- Battle of Moclín (1485): Part of the Spanish Reconquista and Granada War
| Date | 2 September 1485 |
| Location | Moclín, Spain |
| Result | Granadan victory |

Belligerents
- Crown of Castile Order of Calatrava;: Emirate of Granada

Commanders and leaders
- Diego Fernández de Córdoba (WIA) Martin Alfonso de Montemayor Gonzalez Fernández de Córdoba †: Muhammad Al-Zagal

Strength
- 3,700 men: 20,000 men

Casualties and losses
- 1,000 killed 100 captured: Unknown

= Battle of Moclín (1485) =

The Battle of Moclín or Disaster of Moclín was a military engagement during the Granada War. Ferdinand II of Aragon dispatched a force under the Count of Cabra to capture the city of Moclin. The Granadan forces under Muhammad XII of Granada were victorious and repelled the Castilian attack.
==Background==
In 1485, the Catholic Monarchs were preparing several campaigns against the Granadan towns. The Count of Cabra, Diego Fernández de Córdoba, reported to the Monarchs that the city of Moclín was defenseless and that it would be easy to capture. The king agreed to launch an expedition to capture it. The King entrusted the army to Diego and Martin Alfonso de Montemayor. The King believed that the capture of Moclín would lead to the surrender of Granada. The king dispatched a force of 700 cavalry and 3,000 infantry for the mission. Not all of the King's council approved the mission, but the King nevertheless ordered to do that.
==Battle==
Diego quickly marched at midnight as he thought the Moors would be seized with terror and flee from Moclín by the cover of darkness. Arriving there on September 2, the Grananda king, Al-Zagal, learned of the upcoming attack and prepared a force of 20,000 cavalry and infantry to fend off the Castilians. Al-Zagal prepared an ambush, hiding the troops well. A force of Granandas attacked the Castilians and made a false retreat. The Castilians followed them but ended up being ambushed and surrounded. Many of the Castilians were killed, including Diego's brother, Gonzalez. Diego was wounded.

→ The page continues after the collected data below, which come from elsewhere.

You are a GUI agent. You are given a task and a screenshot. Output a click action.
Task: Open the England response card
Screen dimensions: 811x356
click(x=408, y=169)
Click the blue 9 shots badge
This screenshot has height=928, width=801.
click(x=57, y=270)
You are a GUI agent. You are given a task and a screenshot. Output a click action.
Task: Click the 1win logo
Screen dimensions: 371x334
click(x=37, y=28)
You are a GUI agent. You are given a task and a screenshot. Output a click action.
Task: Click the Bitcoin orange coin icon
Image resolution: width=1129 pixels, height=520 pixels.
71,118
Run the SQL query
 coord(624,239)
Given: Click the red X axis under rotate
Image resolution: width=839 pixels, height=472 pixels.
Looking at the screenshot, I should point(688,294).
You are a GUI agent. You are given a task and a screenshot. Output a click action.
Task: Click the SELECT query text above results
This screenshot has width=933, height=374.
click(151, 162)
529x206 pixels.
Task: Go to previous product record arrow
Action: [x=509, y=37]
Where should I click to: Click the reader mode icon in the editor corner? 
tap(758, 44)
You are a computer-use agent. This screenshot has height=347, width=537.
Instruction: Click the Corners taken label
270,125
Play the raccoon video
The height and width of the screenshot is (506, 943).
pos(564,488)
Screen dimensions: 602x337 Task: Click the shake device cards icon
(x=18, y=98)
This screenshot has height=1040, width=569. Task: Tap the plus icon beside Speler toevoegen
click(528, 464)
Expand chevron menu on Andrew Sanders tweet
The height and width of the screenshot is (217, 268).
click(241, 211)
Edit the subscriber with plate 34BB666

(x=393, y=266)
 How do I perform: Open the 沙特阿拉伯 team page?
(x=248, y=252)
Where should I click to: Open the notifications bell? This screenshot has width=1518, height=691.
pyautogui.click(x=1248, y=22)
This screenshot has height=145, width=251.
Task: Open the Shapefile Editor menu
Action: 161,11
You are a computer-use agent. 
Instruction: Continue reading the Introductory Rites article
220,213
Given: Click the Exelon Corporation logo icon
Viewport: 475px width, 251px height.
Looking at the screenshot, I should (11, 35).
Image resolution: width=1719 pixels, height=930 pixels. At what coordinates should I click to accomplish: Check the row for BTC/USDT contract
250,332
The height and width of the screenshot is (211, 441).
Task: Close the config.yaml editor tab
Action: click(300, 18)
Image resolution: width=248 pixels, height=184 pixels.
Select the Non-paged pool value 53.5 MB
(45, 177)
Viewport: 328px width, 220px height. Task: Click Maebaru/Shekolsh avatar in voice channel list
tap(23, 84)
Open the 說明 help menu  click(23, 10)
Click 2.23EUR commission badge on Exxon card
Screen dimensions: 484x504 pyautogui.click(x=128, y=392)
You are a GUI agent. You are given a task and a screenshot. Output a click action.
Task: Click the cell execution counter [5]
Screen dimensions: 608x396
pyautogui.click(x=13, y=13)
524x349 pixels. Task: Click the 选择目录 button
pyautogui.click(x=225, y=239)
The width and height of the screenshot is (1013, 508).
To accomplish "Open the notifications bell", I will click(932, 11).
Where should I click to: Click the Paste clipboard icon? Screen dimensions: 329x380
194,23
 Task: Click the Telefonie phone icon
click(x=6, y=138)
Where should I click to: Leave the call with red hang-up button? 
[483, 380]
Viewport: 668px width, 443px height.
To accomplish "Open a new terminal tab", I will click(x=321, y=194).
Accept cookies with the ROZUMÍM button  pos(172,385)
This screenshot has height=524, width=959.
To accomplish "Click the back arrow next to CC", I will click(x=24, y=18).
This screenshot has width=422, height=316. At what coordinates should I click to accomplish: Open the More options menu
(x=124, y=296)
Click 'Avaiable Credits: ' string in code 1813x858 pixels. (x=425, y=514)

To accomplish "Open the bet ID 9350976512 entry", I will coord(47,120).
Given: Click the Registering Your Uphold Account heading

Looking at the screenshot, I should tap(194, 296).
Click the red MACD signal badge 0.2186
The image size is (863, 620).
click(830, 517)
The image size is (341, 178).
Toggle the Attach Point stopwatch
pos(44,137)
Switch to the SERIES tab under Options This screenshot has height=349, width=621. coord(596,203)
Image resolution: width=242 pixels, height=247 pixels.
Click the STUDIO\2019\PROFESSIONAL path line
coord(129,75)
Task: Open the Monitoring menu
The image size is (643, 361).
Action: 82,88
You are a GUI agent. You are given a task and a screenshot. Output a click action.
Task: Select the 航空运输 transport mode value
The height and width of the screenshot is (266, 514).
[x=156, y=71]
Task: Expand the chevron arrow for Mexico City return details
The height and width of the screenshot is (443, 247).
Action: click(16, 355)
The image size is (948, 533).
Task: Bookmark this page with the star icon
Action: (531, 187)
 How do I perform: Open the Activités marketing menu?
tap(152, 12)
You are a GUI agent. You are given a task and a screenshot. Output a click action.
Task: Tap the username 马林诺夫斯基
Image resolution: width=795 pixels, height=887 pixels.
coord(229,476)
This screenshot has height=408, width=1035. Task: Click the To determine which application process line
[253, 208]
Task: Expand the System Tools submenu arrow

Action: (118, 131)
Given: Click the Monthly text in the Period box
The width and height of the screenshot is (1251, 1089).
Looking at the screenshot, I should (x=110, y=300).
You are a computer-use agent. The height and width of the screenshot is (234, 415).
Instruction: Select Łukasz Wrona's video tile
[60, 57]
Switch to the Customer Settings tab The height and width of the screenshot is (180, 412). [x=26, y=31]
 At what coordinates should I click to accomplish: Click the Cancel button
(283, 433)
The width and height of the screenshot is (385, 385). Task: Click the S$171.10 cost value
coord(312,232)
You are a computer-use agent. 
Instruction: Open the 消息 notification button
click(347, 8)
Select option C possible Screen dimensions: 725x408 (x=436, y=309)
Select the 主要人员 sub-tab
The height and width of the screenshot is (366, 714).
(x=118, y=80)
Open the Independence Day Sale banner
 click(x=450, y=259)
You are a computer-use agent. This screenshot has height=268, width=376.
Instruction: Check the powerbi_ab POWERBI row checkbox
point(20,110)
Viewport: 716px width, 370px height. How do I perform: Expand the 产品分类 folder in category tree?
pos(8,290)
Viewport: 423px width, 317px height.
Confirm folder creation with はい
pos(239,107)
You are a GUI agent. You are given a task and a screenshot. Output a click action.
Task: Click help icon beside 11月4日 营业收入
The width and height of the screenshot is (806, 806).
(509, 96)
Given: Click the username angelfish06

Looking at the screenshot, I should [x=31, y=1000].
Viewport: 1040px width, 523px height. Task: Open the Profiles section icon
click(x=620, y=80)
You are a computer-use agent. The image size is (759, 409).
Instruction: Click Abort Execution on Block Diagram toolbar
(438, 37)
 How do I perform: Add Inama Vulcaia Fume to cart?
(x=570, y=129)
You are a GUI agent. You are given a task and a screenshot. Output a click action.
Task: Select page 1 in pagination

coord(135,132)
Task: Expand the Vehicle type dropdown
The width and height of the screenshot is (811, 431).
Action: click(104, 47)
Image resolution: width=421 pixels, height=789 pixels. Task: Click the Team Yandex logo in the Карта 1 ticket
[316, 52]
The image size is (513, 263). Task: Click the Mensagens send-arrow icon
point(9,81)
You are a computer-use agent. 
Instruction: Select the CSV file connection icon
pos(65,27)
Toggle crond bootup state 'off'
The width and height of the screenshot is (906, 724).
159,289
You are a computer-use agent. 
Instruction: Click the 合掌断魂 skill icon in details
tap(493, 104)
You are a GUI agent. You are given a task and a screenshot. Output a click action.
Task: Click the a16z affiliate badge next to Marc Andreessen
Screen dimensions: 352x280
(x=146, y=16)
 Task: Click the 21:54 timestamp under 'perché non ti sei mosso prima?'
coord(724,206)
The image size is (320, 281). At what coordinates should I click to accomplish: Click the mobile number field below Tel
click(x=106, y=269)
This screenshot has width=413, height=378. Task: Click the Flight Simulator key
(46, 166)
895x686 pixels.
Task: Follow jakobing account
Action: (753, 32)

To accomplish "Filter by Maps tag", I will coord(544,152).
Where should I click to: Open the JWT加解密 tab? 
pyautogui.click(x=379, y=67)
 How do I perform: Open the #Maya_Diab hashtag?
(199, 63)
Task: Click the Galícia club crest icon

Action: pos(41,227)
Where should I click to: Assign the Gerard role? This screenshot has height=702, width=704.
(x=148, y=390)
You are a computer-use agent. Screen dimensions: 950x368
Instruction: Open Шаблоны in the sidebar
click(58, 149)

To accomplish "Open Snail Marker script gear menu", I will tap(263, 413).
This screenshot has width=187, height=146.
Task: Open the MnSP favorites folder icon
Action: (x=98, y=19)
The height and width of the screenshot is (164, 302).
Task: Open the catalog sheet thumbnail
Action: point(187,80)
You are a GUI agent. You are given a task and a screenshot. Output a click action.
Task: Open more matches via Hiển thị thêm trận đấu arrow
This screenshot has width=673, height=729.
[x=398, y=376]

Diego ordered a retreat while the Granadans were slaughtering them from behind. The whole army could've been destroyed had not the intervention of the Grand Master of Calatrava covered the retreat and forced the Granadans to retreat to Moclín. The Castilians suffered more than 1,000 deaths and 100 prisoners. The Granadan king ordered the heads of the dead Castilians cut off and displayed in Granada so the people “would see what kind of king they had chosen.”
==Aftermath==
The king received the news of the defeat, which distressed him. He reprimanded the count for thinking he could defeat a large number of Moors easily. The king abandoned the campaign of Moclín and instead he turned to Cambil and Alhabar, castles southeast of Jaén.
==Sources==
- Nicolás Albornoz y Portocarrero (1909), Historia de la ciudad de Cabra.

- Alonso De Palencia (2011), Guerra de Granada.

- Joseph F. O'Callaghan (2014), The Last Crusade in the West, Castile and the Conquest of Granada.